Upworthy title aside, apps have gotten quite bloated lately, with higher resolution assets and numerous libraries that ease development but also contribute, sometimes significantly, to APK size. Cyril Mottier wrote a great article about reducing the size of android apps: Putting Your APKs On Diet. The post describes general common sense things, like, don’t include resources you aren’t using, as well as more advanced things like using ProGuard to obfuscate and minify code.

I put one of my apps, Soup, on the Cyril APK Diet, here are the results:

Starting Weight (Size): 5.10 MB

####1. Remove Unused/Old Res Folders Easy - Quick
I removed both ldpi/mdpi folders. Specified resConfigs for languages that I support (en, es, fr, pt, ru) which got rid of 50+ unwanted language resources from Google Play Services, among other dependencies. This is non-destructive, when I am ready to support more languages, I just add them to that list and, voila, they are included (when available) from the imported libraries.
APK Size: 4.40 MB - 13% Total Reduction

####2. Android lint Easy - Time-consuming
I ran lint, using gradlew lint from the terminal, then removed unused drawables/layouts/menus and other resource files that lint discovered.
APK Size: 4.19 MB - 17.8% Total Reduction

Note: You have to be careful here, if you are referencing a drawable in code, lint doesn’t necessarily see that, so you should, as Cyril points out, “Know your code like the back of one’s hand.”

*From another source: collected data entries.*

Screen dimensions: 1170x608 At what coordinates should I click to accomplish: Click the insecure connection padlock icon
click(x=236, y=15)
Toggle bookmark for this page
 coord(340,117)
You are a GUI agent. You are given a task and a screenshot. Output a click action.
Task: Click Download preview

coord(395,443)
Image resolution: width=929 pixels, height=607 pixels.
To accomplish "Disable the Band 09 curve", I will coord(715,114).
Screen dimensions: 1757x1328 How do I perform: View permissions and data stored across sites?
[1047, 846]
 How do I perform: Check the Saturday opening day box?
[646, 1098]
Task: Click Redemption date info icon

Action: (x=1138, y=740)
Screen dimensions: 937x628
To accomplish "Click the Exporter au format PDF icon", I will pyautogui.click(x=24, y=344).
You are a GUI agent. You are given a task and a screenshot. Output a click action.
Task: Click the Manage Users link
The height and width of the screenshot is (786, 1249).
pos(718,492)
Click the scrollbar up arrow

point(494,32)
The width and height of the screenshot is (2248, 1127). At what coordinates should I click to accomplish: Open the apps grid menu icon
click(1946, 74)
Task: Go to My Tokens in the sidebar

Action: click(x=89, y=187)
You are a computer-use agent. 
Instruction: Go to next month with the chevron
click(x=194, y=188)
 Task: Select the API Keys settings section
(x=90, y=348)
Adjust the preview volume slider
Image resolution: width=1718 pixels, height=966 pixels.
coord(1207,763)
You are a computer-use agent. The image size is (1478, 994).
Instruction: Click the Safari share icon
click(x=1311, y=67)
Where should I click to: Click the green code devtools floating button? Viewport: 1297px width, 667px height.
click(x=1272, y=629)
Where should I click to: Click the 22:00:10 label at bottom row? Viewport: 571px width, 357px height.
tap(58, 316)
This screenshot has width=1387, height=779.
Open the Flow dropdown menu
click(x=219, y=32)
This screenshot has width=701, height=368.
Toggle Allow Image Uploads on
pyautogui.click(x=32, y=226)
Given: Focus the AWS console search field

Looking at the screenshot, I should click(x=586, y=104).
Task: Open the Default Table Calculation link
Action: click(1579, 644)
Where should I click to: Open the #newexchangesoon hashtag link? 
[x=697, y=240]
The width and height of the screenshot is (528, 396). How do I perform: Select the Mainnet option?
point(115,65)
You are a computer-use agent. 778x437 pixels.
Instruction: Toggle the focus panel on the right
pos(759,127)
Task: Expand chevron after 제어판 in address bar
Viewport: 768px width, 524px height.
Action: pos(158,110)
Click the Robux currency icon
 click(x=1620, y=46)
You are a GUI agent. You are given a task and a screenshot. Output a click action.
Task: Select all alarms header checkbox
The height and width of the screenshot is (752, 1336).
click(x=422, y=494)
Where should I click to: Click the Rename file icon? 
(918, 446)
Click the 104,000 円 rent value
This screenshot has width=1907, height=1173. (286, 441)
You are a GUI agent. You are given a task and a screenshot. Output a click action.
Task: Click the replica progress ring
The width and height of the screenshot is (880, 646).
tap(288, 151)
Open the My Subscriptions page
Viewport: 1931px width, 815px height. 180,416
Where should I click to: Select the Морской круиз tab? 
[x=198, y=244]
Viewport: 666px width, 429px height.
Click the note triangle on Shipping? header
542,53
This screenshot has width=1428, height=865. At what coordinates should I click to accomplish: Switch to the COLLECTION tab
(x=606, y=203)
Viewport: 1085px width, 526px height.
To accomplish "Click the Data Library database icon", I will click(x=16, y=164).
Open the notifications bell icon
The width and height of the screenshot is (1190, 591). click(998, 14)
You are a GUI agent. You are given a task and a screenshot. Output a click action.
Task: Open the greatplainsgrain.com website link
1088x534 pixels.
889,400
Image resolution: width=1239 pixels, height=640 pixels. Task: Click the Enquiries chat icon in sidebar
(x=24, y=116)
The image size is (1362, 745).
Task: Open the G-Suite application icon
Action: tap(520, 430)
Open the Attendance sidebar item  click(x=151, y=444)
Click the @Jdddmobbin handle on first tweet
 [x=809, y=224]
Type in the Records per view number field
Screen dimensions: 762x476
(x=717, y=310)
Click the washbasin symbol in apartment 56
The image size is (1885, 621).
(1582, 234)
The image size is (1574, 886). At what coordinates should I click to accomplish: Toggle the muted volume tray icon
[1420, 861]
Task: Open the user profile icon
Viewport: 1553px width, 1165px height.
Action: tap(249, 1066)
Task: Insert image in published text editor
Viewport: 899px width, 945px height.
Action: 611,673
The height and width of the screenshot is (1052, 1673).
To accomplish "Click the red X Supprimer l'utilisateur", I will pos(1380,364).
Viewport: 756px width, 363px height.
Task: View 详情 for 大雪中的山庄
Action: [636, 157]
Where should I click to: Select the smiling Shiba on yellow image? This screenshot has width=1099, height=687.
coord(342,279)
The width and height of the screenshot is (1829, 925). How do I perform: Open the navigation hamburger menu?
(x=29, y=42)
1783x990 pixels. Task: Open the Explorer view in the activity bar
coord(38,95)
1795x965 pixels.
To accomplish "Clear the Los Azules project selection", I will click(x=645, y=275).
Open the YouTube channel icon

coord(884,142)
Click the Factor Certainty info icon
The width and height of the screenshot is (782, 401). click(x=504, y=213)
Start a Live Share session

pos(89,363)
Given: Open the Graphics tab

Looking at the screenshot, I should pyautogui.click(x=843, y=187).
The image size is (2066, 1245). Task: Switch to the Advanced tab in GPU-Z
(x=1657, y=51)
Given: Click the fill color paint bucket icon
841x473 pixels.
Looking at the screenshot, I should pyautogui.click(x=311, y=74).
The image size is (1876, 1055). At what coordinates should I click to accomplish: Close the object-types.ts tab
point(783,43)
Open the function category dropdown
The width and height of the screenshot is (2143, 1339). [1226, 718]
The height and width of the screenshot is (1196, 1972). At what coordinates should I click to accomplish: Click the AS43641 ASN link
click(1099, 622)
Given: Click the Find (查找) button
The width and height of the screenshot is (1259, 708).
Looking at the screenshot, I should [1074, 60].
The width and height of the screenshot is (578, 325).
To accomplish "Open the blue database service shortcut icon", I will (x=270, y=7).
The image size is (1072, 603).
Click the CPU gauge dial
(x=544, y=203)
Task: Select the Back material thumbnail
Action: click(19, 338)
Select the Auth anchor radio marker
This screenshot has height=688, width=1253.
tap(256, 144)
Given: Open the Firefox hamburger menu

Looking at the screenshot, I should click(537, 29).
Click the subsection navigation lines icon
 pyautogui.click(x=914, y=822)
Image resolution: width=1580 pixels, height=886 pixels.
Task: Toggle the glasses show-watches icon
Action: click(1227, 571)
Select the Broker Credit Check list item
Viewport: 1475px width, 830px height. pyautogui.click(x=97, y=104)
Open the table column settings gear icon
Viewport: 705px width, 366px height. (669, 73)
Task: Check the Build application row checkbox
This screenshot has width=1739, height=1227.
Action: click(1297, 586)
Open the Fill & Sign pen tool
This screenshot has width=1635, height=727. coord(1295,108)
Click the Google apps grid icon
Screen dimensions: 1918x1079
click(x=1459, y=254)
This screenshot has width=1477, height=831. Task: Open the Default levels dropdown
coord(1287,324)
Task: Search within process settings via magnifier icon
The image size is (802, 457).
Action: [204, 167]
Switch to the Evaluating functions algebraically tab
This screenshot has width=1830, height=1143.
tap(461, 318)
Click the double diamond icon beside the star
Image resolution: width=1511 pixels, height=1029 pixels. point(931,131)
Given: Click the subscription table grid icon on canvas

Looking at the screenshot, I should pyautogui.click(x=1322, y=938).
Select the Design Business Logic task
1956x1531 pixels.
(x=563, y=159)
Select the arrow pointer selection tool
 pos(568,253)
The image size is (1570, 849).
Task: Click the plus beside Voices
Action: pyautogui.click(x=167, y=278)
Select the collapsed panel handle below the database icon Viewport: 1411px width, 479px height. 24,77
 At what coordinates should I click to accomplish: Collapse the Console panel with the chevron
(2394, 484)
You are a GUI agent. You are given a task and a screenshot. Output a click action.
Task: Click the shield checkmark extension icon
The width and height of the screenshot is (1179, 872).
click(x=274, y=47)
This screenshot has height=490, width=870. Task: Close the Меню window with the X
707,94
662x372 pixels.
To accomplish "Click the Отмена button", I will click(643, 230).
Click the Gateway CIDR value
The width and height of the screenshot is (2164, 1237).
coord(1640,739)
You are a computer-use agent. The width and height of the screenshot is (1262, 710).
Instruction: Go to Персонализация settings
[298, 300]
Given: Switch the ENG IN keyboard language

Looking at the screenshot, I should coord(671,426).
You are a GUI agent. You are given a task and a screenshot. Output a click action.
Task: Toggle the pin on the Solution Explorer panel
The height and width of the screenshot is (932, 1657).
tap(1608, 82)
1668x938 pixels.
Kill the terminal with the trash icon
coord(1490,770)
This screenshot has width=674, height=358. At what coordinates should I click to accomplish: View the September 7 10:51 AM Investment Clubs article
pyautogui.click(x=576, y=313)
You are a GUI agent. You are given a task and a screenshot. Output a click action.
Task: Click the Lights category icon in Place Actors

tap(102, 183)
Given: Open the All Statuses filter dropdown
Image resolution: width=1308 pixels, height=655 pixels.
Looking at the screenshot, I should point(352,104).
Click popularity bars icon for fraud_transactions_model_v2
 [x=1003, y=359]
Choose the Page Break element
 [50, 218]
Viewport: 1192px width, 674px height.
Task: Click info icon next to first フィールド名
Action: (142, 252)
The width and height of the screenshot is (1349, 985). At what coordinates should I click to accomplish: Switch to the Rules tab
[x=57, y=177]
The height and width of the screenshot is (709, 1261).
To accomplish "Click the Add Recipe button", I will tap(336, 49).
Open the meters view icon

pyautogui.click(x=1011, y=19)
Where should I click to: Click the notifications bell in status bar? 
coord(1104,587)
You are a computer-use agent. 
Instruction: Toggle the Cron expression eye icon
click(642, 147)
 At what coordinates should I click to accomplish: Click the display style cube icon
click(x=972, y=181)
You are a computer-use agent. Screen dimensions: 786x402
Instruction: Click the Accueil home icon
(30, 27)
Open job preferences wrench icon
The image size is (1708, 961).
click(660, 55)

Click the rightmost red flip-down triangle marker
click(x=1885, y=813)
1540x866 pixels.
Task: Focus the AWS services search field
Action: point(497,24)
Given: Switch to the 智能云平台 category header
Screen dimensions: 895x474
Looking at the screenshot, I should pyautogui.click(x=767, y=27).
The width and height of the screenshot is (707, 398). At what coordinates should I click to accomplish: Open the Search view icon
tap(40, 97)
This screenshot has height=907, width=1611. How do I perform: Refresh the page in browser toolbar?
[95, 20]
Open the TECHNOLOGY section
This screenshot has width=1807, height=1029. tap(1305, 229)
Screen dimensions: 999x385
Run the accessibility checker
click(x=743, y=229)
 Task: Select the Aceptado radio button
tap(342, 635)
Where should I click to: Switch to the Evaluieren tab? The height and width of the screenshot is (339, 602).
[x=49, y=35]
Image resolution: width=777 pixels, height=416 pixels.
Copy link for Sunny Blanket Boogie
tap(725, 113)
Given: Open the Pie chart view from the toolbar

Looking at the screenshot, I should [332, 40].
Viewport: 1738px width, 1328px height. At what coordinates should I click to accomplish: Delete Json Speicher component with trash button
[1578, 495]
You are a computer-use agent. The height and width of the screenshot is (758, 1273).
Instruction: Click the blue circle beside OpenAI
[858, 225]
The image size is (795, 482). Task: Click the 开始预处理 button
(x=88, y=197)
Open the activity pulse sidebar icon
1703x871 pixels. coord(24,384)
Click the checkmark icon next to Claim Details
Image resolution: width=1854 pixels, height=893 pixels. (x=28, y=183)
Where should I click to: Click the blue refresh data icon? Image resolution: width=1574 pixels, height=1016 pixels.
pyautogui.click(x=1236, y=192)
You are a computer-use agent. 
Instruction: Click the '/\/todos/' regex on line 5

####3. Minify PNGs Medium - Fairly quick
I minified PNGs using PNGoo, there are loads of tools on that page for all platforms, GUI and command line.
APK Size: 4.16 MB - 18.4% Total Reduction

####4. ProGuard Difficult - Very Time-consuming
This took the longest, the first attempt to run threw a whole bunch of warnings, I cleaned up redundant dependencies from included libraries. This is really easy to enable just add the following to your app’s build.gradle.

Open build.gradle in Gist

Done, right?

Nope, then you need to create a proguard-rules.txt file, if it doesn’t already exist. This file allows you to specify how ProGuard behaves when it attempts to remove unused code, and optimize it. Depending on your included libraries, this may or may not be a simple task.

After a few hours of searching Google, StackOverflow and GitHub I gave up. I was able to remove some proguard warnings using a few helper libraries, but got stuck on Dagger, like many, many, others. I could get some warnings to go away, but then another error popped up elsewhere. I don’t know how much space I would save if I could actually get ProGuard to run. I’ll take another look at it when Dagger 2 is released, it should remove some of the problems I and others encountered.
APK Size: Unknown

Final App Size: 4.16MB
Total savings: 18.4%

####Conclusion You should definitely attempt to clean up any code/resources that you aren’t using in your apps. I saved ~1MB, doesn’t seem like much, but considering the relatively small effort (excluding ProGuard) that it required, well worth it. Maybe you will have better luck with ProGuard than I did. Happy dieting.